Впрочем, порядочность давалась трудно. Об этом — последний эпизод.
Порядок работы редколлегии был такой. Когда были готовы или почти готовы тексты очередного тома, их рассылали членам редколлегии для изучения, а затем уж все съезжались в Москву на обсуждение. Порядок издания отдельных томов не был обусловлен хронологией и, соответственно, нумерацией. На то были высшие соображения. Скажем, седьмой том увидел свет в 1972 году, а шестой — в 1981–м. Да и то сказать, седьмой опоздал, по замыслу ему следовало выйти в 1970–м. Я готов предоставить читателю возможность угадать, почему был необходим именно такой порядок. Ну, подумайте.
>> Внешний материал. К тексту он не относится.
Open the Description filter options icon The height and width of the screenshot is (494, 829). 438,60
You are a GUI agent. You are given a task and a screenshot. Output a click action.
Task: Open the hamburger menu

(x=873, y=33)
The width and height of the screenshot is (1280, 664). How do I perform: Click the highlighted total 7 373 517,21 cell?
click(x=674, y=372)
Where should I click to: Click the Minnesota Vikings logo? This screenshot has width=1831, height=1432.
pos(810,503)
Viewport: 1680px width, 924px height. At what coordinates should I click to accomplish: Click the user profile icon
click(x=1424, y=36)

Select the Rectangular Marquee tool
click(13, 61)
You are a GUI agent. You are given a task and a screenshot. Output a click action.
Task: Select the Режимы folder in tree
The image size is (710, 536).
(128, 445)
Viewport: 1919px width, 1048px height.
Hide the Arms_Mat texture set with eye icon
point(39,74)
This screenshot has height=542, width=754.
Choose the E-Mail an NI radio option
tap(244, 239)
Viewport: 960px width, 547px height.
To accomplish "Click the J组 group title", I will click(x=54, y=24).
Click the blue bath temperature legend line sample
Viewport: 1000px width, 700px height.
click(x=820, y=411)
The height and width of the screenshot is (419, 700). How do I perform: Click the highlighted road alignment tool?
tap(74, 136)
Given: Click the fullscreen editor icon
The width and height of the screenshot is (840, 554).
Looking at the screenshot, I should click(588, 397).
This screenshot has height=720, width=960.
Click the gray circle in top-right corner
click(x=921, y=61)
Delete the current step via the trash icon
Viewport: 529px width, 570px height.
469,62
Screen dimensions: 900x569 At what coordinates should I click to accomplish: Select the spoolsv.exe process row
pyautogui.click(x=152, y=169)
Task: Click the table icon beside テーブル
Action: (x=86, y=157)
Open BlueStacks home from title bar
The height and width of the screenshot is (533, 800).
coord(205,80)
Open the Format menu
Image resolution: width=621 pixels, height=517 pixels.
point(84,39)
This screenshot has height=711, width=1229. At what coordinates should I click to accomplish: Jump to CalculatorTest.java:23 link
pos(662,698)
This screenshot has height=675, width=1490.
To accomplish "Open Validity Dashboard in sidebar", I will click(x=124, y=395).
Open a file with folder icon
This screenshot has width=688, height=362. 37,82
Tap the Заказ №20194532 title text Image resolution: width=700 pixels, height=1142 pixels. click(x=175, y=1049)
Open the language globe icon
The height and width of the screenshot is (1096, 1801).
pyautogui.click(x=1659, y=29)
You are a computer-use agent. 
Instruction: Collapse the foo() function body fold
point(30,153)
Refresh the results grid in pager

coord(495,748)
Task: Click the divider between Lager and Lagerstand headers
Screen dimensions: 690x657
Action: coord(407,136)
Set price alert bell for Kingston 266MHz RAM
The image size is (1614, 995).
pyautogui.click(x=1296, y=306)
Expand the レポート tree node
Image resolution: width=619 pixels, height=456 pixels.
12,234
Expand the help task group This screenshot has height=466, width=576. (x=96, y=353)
Ну, еще одна попытка. Не получается? Даю наводку — седьмой том содержал описание искусства народов СССР от Великой Октябрьской Социалистической Революции до 1941 года. А шестой рассказывал о второй половине XIX и начале XX веков. Теперь понятно? Не совсем?
Мне тоже была не вполне понятна эта инверсия в далеком 1966 году, на начальном собрании редколлегии, — пока председательствующий, расцветая в счастливой улыбке, не напомнил нам, что приближается Пятидесятилетие и Столетие. Так и сказал: Пятидесятилетие и Столетие. Он не сказал — чего, само собою разумелось — чего. Но мне, в моем эстонском далеке, похоже, выпавшему из реальности, не сразу стало ясно, о чем это он. Потребовалось специальное усилие, чтобы в конце концов сообразить, что близятся нешуточные даты — пятидесятилетие Великой Октябрьской, а затем — столетие со дня рождения ее Вождя. К пятидесятилетию было никак не поспеть, но выложить на стол революционный том к столетию — такова была историческая необходимость. В нужный момент, правда, положить на стол самый главный том все равно не удалось, но телегу впереди лошади поставили.